• Film

The LGBTQ Community of Greece Through Film

The 17th Los Angeles Greek Film Festival (LAGFF, www.lagff.org), an HFPA grantee, took place in DTLA and West Los Angeles this month. It included several films about the LGBTQ+ community in Greece. Two of them stood out: Dodo, Panos Koutras’ feature which premiered last year at Cannes; and Tilos Weddings, a documentary by Panayiotis Evangelidis. Both directors have been active members of the Greek and international LGBTQ+ communities. Their films are dedicated to plots and characters that focus on aspects of queer life.

Panos Koutras, a Sorbonne and London Film School graduate who served as a juror at this year’s edition of the Cannes Festival, is well-loved in the European film world. His film Strella (2009) marked a pivotal moment in Greek queer filmmaking as it brought up issues of exclusion and homophobia but also had a high entertaining index. Xenia (2014) rode the same wave, celebrating diverse and alternative lifestyles while always anchoring the story in fundamental human emotions.

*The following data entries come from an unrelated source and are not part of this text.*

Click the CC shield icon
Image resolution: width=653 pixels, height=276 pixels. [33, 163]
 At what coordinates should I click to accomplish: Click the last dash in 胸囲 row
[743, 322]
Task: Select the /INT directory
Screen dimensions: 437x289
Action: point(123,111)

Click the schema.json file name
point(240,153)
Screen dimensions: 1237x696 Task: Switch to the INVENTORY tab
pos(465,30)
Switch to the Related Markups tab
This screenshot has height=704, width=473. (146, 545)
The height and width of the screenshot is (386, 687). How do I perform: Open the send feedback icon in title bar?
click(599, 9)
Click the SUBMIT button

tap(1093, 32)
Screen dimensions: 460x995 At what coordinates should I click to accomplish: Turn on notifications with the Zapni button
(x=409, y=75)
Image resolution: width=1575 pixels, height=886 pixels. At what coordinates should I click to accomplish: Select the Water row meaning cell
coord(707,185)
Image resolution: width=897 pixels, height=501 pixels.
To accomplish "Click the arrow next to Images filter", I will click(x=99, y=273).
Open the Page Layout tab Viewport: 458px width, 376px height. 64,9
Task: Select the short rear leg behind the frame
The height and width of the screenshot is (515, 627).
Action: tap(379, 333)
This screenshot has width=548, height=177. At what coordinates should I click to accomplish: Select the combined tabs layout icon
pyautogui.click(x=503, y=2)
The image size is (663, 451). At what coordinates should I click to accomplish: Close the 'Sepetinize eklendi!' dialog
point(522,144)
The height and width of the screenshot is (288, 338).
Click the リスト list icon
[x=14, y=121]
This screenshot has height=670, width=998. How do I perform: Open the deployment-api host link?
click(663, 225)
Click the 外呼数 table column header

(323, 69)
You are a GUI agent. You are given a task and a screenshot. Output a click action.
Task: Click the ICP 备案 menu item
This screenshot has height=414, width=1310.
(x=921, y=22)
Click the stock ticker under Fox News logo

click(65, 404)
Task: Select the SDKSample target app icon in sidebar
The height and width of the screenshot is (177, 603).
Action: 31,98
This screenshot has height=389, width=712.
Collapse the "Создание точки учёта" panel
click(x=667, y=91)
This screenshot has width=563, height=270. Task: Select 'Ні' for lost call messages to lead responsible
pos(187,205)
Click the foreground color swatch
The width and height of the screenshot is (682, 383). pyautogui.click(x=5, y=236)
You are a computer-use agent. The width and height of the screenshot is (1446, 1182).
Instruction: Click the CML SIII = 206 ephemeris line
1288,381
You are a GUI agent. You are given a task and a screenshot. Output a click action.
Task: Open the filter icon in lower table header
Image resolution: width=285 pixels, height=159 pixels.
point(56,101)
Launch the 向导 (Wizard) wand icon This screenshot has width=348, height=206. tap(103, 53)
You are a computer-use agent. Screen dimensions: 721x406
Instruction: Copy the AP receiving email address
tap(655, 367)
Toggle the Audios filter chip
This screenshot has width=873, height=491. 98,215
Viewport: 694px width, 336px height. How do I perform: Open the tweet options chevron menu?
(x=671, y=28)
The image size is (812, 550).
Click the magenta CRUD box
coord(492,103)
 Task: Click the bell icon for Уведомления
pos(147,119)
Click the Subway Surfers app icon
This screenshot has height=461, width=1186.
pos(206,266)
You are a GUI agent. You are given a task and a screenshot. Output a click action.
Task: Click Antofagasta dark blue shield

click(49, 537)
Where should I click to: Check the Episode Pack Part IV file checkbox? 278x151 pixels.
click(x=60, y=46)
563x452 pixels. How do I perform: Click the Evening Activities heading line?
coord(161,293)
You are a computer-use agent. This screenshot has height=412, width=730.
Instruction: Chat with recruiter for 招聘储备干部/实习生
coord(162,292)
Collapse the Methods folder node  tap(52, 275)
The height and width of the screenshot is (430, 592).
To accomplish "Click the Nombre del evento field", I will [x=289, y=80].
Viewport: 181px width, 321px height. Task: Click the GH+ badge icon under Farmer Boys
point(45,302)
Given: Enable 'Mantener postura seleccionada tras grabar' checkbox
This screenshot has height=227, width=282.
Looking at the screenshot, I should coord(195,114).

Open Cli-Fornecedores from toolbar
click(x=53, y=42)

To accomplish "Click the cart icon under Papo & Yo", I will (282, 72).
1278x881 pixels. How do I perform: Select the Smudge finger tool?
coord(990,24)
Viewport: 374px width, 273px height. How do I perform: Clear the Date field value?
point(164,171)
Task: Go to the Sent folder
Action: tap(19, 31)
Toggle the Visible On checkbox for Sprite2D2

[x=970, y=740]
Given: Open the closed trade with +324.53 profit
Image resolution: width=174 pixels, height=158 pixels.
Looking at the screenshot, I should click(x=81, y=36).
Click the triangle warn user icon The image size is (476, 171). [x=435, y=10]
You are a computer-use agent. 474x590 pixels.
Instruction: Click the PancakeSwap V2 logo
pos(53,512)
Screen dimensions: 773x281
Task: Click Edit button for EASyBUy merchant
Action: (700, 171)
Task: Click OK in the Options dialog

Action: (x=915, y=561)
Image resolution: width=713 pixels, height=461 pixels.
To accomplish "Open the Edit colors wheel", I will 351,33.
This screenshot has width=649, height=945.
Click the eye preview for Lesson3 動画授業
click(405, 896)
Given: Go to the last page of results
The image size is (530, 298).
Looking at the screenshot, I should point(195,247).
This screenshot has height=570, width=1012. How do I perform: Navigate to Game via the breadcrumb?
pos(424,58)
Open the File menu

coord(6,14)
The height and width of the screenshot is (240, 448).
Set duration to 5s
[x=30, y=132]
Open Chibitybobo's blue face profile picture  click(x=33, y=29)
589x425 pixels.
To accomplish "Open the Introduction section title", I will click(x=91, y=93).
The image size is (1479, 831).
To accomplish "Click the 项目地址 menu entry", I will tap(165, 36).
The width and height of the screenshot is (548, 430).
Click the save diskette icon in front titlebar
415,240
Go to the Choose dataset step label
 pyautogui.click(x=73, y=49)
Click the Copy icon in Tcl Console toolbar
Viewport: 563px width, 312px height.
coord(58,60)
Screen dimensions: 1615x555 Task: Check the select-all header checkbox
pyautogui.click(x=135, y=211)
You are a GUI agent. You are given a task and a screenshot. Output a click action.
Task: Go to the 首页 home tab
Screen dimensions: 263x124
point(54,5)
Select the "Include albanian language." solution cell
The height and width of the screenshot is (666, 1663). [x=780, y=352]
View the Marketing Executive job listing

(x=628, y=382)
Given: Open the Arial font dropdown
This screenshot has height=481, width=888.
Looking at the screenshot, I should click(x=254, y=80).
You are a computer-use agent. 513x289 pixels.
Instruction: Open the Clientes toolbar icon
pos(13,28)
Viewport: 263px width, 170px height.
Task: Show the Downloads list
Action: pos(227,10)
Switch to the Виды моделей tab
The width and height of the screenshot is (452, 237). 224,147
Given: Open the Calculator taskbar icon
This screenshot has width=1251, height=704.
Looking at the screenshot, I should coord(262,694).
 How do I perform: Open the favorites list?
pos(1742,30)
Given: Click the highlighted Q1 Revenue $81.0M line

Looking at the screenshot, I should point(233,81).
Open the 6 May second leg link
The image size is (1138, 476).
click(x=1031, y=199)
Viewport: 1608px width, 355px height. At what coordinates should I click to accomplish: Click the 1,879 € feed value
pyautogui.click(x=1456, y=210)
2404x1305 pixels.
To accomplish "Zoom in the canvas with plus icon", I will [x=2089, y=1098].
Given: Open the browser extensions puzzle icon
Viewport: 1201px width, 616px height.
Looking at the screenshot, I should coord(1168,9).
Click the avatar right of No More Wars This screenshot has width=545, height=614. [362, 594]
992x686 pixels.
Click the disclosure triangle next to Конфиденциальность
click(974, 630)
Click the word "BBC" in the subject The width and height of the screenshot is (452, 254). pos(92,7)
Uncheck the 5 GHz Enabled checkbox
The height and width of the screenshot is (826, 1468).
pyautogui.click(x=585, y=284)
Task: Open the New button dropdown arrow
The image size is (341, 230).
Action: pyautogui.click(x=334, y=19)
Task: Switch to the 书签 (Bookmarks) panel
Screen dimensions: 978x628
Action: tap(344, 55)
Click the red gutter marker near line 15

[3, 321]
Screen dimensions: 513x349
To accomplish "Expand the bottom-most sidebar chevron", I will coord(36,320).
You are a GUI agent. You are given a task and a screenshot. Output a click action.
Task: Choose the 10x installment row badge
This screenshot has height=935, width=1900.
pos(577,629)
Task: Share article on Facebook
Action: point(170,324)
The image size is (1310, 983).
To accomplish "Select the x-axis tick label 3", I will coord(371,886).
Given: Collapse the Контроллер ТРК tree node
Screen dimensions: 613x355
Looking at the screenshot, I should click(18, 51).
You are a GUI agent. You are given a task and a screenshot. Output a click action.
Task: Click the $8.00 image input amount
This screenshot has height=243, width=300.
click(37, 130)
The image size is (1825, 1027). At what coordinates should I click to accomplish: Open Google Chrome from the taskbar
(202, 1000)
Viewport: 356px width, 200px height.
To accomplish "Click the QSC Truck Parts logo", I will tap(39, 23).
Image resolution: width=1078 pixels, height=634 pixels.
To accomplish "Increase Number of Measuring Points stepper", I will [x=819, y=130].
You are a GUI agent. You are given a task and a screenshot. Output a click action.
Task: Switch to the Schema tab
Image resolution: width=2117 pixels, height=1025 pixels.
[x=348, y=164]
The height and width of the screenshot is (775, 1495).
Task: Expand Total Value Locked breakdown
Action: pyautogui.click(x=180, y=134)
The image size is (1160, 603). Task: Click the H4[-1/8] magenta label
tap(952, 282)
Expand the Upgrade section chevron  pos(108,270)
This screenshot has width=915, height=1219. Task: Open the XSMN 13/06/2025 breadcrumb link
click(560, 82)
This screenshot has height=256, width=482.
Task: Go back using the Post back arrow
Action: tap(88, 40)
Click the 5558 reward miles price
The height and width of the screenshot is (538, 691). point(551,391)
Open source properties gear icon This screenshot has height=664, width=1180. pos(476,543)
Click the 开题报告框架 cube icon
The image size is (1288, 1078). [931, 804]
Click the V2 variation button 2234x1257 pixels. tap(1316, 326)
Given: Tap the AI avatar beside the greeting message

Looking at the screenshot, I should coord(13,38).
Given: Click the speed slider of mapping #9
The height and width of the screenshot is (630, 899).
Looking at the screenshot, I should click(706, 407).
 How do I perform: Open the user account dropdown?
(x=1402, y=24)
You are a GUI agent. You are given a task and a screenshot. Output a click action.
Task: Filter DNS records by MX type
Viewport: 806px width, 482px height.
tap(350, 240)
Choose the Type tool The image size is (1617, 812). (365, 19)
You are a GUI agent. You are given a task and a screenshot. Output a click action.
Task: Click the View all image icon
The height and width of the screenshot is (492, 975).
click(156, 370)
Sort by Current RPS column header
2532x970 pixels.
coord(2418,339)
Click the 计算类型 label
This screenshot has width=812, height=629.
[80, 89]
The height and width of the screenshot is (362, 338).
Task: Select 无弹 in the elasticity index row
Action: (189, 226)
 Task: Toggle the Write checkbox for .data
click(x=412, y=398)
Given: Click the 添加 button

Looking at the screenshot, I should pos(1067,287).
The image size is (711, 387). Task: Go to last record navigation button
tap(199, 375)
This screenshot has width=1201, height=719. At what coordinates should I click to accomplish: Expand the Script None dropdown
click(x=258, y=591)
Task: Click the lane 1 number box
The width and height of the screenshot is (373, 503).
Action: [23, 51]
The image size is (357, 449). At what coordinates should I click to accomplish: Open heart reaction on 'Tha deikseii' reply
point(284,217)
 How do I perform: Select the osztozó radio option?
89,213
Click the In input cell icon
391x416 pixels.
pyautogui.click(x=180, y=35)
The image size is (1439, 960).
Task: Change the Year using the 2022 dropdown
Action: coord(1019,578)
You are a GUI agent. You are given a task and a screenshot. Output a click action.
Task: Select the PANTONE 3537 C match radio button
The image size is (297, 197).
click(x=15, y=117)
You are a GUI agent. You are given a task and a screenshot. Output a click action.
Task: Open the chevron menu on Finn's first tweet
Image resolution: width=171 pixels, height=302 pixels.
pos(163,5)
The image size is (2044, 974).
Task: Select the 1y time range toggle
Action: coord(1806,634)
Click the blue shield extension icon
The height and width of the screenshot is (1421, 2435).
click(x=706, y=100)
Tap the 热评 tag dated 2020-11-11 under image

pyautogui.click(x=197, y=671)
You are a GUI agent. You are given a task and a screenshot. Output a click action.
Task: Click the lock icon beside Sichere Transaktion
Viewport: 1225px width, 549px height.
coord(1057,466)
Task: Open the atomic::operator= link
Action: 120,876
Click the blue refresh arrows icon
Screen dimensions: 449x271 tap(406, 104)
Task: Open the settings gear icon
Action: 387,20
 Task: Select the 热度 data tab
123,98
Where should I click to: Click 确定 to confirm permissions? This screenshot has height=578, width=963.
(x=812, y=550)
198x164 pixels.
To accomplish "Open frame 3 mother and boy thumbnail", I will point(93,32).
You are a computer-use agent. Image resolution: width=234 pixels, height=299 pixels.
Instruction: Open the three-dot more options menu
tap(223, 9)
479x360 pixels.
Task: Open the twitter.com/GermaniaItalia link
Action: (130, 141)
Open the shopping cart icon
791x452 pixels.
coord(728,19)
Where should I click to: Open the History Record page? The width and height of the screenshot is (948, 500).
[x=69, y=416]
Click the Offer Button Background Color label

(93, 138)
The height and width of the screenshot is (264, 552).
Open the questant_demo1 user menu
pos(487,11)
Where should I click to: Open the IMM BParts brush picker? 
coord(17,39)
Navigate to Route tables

Dodo (2022) examines the mishaps of modern Greek life as represented by a once-wealthy couple who now rely on their daughter’s marriage for their survival; a Russian maid who betrays her lifelong mistress; a bougie wedding planner that desperately tries to maintain a façade of joyous control; a trans woman who is misunderstood and mistrusted by all; an angry unacknowledged son; the disenchanted young bride who’d rather fool around with the bisexual wedding-crew assistant; an elderly gay man who’s been there done that; a dubious young Syrian refugee; and last but not least a dodo, a bird that went extinct after human persecution in the 17th century but which is miraculously resurrected amidst this funny lot, causing chaos.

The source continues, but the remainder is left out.